Schwarzbier Description and Brewing Tips
Schwarzbier is one of my favorite styles to drink. Its name means “black beer” in German. This beer has wonderfully mild, almost bittersweet notes of chocolate, coffee, and vanilla.
It is a German lager with a malty middle, an aromatic sweetness and roasty notes balanced with nice noble hop bitterness and flavor. This style is sometimes called a “Schwarzpils” because it is very clean and elegant. But unlike a blond pils, the bitterness and hop flavors are subdued and soft. These beers are basically darker versions of the Dunkel. The style originated in southern and southeastern Germany.

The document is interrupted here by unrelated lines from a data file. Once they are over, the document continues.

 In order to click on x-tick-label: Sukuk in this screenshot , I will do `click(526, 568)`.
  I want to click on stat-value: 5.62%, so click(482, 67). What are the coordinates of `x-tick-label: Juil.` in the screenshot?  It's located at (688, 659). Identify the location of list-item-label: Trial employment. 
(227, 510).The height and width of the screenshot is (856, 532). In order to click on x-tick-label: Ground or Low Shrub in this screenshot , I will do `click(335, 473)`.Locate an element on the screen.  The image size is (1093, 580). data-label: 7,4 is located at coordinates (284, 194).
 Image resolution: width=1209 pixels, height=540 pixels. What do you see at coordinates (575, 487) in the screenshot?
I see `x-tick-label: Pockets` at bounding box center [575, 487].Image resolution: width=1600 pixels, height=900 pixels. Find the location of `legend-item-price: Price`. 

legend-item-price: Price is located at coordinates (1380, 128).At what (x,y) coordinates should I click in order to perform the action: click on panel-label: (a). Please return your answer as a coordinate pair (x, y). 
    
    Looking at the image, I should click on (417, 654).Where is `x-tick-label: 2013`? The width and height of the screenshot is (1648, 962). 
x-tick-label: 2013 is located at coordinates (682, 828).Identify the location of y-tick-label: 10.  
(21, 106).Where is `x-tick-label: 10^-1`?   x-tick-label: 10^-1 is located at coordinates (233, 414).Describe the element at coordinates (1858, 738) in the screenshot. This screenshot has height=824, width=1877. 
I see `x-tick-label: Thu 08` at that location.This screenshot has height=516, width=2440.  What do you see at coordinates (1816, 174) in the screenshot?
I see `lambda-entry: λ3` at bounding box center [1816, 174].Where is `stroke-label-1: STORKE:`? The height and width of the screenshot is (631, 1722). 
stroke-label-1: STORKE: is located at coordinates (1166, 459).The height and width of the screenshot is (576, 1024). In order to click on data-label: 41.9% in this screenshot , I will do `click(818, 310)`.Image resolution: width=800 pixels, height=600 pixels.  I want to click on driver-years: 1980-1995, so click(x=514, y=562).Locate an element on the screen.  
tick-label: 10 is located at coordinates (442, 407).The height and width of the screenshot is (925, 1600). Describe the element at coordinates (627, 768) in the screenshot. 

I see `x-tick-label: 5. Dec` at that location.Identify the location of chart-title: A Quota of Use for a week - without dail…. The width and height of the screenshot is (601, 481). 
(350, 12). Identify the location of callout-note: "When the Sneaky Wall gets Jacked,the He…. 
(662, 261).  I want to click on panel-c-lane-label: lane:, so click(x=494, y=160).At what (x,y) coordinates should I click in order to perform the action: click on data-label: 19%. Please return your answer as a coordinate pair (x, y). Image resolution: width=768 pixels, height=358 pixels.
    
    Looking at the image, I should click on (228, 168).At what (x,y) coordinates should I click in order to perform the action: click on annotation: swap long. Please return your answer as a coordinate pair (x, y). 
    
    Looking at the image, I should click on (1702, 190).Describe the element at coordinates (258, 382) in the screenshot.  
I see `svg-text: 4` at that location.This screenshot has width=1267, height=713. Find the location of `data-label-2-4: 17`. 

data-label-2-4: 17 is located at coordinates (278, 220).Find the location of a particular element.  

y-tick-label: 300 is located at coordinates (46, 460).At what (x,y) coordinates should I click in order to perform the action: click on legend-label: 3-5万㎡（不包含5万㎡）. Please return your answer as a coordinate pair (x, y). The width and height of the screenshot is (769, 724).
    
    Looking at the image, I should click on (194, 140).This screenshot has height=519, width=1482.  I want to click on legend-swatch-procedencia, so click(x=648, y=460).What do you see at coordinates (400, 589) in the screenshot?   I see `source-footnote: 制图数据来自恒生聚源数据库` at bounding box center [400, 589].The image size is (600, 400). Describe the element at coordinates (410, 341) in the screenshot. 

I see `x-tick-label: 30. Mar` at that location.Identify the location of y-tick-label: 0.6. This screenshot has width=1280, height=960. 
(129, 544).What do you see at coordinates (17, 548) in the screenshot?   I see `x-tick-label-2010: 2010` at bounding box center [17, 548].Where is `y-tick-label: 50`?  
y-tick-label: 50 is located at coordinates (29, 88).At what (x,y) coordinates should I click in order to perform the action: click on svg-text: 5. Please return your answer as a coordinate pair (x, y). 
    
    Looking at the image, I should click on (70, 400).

The name, “black beer” may scare many homebrewers away. Once I tried a few commercial examples and a good homebrewed one, I had to brew this beer for myself. Jamil’s recipe in the book Brewing Classic Styles is a fine example and to date, my favorite beer. It just amazes me that a beer so dark can be so elegant yet be packed with so much flavor. If you haven’t brewed this beer yet, I highly recommend you do.
This tyle is the darkest and usually the most roasty beer in the dark lager category. It is a very elegant beer that may surprise many people who think all dark beers must taste like stouts.
To brew this beer, find a recipe which strikes a balance between the malt, roast and bitterness.
Use debittered roasted malts to achieve the dark color without adding too much burnt acrid character.
The hop bitterness should be a bit bigger than in the other styles in this category, but should still be in balance with the malt. Use only noble hops for this beer.
Make sure to allow this beer to ferment completely so the sweetness is not cloying and watch the fermentation temperatures so the yeast do not produce any fruity notes. If you start the fermentation high and then lower it to the typical lager temperatures, be sure you give an adequate amount of time at an elevated temperature at the end to allow the yeast to clean up all notes of diacetyl.
I have won quite a few awards with Jamil’s recipe. If it is your first attempt at brewing one, try to brew Jamil’s recipe and adjust based on critiques from the judges if you enter it into a competition. If you don’t enter it, then enjoy the beer by itself or with hearty and spicy foods including barbecue, sausages and roasted meat. These beers make a great winter beer, try it and see for yourself.
References: Information for this page was adapted from the 2008 and 2015 BJCP Style Guidelines, the page on Schwarzbier from The German Beer Institute, The German Beer Portal for North America, and Brewing Classic Styles, 80 Winning Recipes Anyone Can Brew, by Jamil Zainasheff and John J. Palmer.